■ TASKS
**1)** Reproduce word for word the passage of the sickness absence text that runs from "The UK government" up to and including "for disability discrimination.".
**2)** According to the sickness absence text, how long must you have been continuously employed to claim unfair dismissal after your employer has taken you through its capability procedure?
::: TEXT PASSAGE :::
Sickness Absence and dismissal

There are rules about whether you can be dismissed because of illness.

Long-term sickness absence and unfair dismissal

The UK government website makes clear that your employer may dismiss you if 'you have a persistent or long-term illness that makes it impossible for you to do your job' (GOV.UK: Dismissal: your rights). Before doing so, however, your employer should:

  • Look for ways to support you – for example, considering whether the job itself is making you sick and needs changing.
  • Give you reasonable time to recover from your illness.

If you have a disability, which may include long-term illness, your employer has a legal duty to support you in the workplace by making reasonable adjustments.

To claim unfair dismissal if your employer has taken you through its capability procedure, you need to have been continuously employed for at least the two year 'qualifying period'. There is no qualifying period to make a claim for disability discrimination.

Citizen's Advice has listed the factors a tribunal will examine before deciding on your claim (Citizens Advice: Employment tribunals – legal tests for unfair dismissal claims – long term sickness):

  • Whether your employer carried out a reasonable investigation about your condition.
  • How likely it is that you could return to work.
  • Whether your employer made reasonable efforts to explore other options such as flexible working, adapting the workplace for your disability or finding other work for you.

The tribunal will also look at the general legal tests that apply to unfair dismissal claims, such as whether your employer correctly followed their disciplinary and dismissal process.

In terms of your employer conducting a reasonable investigation of your condition, Citizen's Advice says a tribunal will look at whether:

  • You were made fully aware of the seriousness of the situation – namely, that you might be dismissed.
  • Your employer gave you copies of any medical evidence, and allowed you to respond to both it and your employer's views.
  • You disagreed with this evidence and, if you did, whether you provided your own, and whether your employer took this into account.

A tribunal will also ask whether your employer assessed the chances of you returning to work before you were dismissed.

It is important to have medical evidence to support your claim. However, if that evidence suggests it was unlikely that you could return to work at all, or that you would be absent for a long time, it will be easier for your employer to justify dismissing you.

In terms of your employer making reasonable efforts to help you get back to work, a tribunal will ask whether they:

  • Attempted to find you some work, such as light duties, part-time work or another job.
  • Made adjustments to the workplace, to help you do your job if you have a disability.

If your employer did not do this, and you think they could have, you should try to demonstrate to the tribunal how this could have helped your return to work.
::: EXCERPTED DATA :::
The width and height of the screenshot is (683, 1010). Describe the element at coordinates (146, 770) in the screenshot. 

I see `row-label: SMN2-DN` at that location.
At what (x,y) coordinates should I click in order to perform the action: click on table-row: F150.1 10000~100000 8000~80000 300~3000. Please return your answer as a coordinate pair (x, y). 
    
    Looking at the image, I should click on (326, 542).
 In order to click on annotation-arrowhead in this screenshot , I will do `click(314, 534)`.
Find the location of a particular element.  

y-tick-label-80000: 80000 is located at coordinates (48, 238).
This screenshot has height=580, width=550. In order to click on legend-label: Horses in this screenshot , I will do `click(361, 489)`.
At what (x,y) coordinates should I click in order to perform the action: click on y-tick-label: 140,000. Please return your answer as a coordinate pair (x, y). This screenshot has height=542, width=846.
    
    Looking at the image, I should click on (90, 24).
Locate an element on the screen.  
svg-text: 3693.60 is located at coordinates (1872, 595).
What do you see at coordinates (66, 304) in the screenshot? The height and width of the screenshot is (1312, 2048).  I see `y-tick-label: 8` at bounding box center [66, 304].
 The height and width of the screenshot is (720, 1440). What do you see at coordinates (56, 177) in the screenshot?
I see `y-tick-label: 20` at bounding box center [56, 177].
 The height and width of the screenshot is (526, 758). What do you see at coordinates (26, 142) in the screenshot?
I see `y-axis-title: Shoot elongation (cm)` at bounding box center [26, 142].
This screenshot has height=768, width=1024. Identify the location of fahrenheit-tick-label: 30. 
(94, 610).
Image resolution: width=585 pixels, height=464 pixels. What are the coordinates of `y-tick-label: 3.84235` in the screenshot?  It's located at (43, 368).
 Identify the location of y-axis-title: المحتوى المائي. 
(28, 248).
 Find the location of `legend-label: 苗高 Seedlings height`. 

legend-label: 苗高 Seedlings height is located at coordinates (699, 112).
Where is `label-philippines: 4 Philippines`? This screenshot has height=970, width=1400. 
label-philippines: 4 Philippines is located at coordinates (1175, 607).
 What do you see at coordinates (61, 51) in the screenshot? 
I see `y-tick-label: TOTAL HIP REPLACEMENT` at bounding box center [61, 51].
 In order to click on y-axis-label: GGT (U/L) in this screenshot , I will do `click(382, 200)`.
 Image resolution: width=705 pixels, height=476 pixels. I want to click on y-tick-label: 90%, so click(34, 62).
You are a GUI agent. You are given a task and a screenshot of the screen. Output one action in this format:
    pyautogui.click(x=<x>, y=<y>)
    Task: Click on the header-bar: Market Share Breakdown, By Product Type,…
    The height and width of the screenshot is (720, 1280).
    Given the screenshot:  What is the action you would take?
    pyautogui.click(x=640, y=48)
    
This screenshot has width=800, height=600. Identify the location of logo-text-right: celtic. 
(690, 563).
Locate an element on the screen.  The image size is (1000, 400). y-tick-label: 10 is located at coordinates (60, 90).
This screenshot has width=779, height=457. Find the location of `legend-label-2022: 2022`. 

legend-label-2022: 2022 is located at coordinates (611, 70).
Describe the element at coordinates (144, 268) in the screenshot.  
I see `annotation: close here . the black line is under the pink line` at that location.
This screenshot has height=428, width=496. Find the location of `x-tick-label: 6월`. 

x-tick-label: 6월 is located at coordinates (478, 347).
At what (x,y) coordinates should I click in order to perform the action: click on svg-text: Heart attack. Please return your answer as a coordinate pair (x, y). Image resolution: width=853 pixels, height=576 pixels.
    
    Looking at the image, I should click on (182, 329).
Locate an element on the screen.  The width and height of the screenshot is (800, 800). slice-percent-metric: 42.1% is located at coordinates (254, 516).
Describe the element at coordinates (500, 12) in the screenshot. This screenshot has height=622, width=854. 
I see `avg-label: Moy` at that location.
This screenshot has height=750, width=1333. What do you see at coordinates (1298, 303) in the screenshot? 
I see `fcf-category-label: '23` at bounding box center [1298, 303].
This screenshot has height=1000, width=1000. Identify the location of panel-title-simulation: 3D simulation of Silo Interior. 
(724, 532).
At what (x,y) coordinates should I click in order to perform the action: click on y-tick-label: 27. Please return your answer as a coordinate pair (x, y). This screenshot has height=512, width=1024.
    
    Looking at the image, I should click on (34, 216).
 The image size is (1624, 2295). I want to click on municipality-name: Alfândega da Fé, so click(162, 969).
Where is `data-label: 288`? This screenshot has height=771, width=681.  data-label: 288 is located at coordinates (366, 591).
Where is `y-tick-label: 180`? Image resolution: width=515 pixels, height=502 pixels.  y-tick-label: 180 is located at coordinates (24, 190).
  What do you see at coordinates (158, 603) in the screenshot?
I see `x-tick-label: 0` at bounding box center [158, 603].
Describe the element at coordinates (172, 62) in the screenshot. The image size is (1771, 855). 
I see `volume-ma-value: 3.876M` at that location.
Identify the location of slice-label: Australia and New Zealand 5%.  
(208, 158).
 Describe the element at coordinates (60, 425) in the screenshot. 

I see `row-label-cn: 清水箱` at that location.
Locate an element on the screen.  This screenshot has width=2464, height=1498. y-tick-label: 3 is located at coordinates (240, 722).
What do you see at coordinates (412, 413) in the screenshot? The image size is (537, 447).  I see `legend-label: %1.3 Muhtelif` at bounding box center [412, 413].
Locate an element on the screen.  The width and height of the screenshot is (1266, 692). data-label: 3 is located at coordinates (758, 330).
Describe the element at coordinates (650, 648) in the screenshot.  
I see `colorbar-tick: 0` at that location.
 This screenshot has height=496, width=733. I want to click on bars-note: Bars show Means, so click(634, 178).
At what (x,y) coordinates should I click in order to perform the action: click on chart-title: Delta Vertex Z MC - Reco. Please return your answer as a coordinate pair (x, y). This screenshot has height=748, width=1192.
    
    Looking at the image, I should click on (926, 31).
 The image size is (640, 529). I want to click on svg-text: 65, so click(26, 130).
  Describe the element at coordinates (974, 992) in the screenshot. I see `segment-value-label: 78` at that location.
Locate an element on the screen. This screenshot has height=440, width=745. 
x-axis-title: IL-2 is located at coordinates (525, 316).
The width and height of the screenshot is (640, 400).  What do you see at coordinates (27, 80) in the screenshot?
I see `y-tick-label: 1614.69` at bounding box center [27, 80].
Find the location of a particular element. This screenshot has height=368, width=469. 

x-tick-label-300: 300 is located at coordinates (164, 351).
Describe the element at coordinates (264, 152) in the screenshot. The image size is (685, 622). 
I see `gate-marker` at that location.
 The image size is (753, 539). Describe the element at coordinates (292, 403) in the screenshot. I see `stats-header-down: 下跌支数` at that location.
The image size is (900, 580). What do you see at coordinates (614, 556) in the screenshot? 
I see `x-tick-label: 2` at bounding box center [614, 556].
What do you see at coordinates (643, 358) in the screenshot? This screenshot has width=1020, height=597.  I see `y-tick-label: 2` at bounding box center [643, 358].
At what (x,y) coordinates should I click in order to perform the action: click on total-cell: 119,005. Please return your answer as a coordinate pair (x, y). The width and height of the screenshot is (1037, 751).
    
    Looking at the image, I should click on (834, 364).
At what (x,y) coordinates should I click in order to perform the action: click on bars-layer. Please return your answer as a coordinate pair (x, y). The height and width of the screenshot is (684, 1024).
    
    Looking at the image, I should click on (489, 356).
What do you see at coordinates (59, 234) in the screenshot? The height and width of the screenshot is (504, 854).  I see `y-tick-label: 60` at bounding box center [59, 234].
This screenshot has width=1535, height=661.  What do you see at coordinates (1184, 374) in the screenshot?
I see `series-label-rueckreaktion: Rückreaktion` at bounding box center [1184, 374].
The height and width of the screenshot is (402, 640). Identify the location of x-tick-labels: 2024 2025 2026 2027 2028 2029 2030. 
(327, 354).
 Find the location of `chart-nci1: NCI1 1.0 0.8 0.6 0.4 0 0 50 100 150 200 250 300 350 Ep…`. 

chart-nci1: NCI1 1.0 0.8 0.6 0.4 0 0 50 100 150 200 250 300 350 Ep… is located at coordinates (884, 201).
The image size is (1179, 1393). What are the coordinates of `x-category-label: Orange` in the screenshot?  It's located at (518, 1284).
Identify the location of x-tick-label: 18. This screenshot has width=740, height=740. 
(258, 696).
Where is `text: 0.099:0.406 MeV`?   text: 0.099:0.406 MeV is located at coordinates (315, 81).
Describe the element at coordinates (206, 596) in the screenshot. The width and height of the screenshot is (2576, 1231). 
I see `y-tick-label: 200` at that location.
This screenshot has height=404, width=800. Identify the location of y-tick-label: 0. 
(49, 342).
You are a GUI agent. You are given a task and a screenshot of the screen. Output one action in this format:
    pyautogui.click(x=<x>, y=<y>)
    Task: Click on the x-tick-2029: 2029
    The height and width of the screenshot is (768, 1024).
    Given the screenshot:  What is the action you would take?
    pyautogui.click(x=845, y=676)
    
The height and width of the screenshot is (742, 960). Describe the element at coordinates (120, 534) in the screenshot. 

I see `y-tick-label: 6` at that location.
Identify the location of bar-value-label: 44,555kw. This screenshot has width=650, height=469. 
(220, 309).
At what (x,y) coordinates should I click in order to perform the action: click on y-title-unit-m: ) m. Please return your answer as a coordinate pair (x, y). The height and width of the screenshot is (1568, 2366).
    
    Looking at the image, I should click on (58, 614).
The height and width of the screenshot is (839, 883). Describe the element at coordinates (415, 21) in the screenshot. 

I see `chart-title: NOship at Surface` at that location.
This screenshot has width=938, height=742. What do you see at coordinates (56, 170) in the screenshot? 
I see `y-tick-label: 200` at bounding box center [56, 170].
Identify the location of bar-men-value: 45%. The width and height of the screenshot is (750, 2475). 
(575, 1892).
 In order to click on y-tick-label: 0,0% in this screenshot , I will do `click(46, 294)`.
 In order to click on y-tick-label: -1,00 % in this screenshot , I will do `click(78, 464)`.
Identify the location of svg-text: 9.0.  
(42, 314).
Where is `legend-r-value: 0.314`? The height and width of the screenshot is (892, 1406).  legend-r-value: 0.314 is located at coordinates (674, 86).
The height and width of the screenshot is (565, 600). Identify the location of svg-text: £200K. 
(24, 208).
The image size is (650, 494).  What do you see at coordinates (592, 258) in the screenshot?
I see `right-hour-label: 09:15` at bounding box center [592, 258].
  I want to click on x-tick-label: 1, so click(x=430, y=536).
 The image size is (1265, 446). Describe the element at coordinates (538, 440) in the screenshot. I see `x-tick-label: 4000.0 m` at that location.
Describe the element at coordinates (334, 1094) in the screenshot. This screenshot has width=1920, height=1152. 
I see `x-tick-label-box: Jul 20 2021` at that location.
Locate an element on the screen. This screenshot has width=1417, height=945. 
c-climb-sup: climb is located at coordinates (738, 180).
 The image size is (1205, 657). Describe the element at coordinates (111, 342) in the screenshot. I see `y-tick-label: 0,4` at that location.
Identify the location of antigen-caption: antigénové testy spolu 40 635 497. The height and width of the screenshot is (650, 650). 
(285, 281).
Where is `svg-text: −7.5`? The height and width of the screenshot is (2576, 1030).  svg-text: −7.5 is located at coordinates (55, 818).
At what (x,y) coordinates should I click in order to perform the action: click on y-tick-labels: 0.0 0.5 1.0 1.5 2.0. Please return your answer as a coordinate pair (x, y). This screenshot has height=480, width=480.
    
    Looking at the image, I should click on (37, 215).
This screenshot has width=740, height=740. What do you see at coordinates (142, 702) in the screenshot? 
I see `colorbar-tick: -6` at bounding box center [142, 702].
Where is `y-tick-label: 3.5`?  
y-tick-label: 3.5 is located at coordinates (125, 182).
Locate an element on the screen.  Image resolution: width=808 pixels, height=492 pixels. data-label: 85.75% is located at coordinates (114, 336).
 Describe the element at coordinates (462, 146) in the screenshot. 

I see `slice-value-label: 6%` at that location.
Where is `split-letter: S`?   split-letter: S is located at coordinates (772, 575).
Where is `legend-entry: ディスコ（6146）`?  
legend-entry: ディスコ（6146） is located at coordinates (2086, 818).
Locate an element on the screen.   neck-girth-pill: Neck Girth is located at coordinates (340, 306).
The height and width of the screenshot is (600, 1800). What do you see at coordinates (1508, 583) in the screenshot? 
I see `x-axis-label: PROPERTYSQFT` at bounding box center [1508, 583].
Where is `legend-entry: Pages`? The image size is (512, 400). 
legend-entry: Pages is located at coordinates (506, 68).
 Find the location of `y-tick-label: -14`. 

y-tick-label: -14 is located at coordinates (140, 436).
:::
■ TASK-BY-TASK SOLUTIONS
**1)**
The UK government website makes clear that your employer may dismiss you if 'you have a persistent or long-term illness that makes it impossible for you to do your job' (GOV.UK: Dismissal: your rights). Before doing so, however, your employer should:

  • Look for ways to support you – for example, considering whether the job itself is making you sick and needs changing.
  • Give you reasonable time to recover from your illness.

If you have a disability, which may include long-term illness, your employer has a legal duty to support you in the workplace by making reasonable adjustments.

To claim unfair dismissal if your employer has taken you through its capability procedure, you need to have been continuously employed for at least the two year 'qualifying period'. There is no qualifying period to make a claim for disability discrimination.

**2)** At least two years, the "qualifying period."